Gema sakral – Panggilan ke Rumah Suci
Di tahun 70-an, waktu itu, atau bahkan sebelum-sebelumnya, mama-ku memang punya telinga yang terlatih untuk bisa dan terbiasa menangkap suara lonceng dari Kathedral Ende – Flores. Tak punya jam tangan pun tiada jam dinding, namun suara lonceng Kathedral sudah amat berarti untuk ingatkan: ‘saatnya Doa Angelus,’ atau panggilan untuk ‘misa hari Minggu.’

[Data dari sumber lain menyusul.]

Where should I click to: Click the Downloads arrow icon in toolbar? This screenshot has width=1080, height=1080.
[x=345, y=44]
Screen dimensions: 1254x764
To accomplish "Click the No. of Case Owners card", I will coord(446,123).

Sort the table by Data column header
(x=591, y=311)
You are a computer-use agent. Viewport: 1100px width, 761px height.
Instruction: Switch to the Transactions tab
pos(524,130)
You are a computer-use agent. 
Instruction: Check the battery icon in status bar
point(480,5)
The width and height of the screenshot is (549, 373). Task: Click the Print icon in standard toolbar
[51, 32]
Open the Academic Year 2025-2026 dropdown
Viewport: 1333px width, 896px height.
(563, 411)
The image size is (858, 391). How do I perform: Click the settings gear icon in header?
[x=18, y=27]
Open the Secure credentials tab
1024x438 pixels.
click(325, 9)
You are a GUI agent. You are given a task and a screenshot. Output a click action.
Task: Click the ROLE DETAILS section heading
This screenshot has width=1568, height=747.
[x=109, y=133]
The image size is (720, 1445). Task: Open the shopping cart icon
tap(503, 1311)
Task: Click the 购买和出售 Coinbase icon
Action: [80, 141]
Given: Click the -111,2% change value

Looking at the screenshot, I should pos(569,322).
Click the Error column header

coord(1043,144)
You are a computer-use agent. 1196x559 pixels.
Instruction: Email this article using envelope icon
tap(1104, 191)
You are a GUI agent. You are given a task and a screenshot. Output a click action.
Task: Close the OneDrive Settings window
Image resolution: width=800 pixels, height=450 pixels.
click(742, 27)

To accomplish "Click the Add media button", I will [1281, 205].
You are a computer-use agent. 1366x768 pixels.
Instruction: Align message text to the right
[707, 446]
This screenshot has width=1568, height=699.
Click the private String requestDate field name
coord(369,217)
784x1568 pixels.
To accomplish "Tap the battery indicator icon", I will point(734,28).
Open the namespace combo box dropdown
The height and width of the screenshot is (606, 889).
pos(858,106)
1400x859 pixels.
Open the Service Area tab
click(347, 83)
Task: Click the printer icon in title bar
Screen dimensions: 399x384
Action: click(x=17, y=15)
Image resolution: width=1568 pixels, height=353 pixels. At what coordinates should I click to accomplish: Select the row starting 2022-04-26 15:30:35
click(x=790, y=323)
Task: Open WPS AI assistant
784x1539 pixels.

Namun semuanya sudah berubah! Itulah keharusan perubahan. Dentang lonceng gereja mesti berselancar menantang ‘gemuruh ombak’ knalpot dan klakson serta segala hingar bingar. Ini belum lagi bicara tentang ‘ribut-ribut di ruang batin’ yang sumpek oleh asap segala cemas dan takut di dalam hidup penuh tantangan. Tetapi, apakah sebenarnya manusia beriman sungguh merindukan gema lonceng gereja memanggil?
Katanya, kini panitia pembangunan gereja cukuplah berpikir tentang bangunan inti. Hanya tentang tempat umat berhimpun. Terus menara gereja tempat lonceng dipajang? Ya, tak usalah terlalu cemas untuk hal yang dianggap pinggiran. Hanya karena lonceng, mestikah sebuah menara dikontruksi? Terasa makan ongkos!
Lonceng gereja dan loudspeaker penuh jebakan
Bagaimanapun, seorang pastor senior menuju usia renta, merasa tak nyaman jika tak ada lonceng berikut suaranya yang bersahut-sahutan! Si pastor masih bisa putar otak. Diusahakannya rekaman suara lonceng gereja, yang lalu dikonek pada pengeras suara (loudspeaker). Itu sudah membuat hatinya nyaman!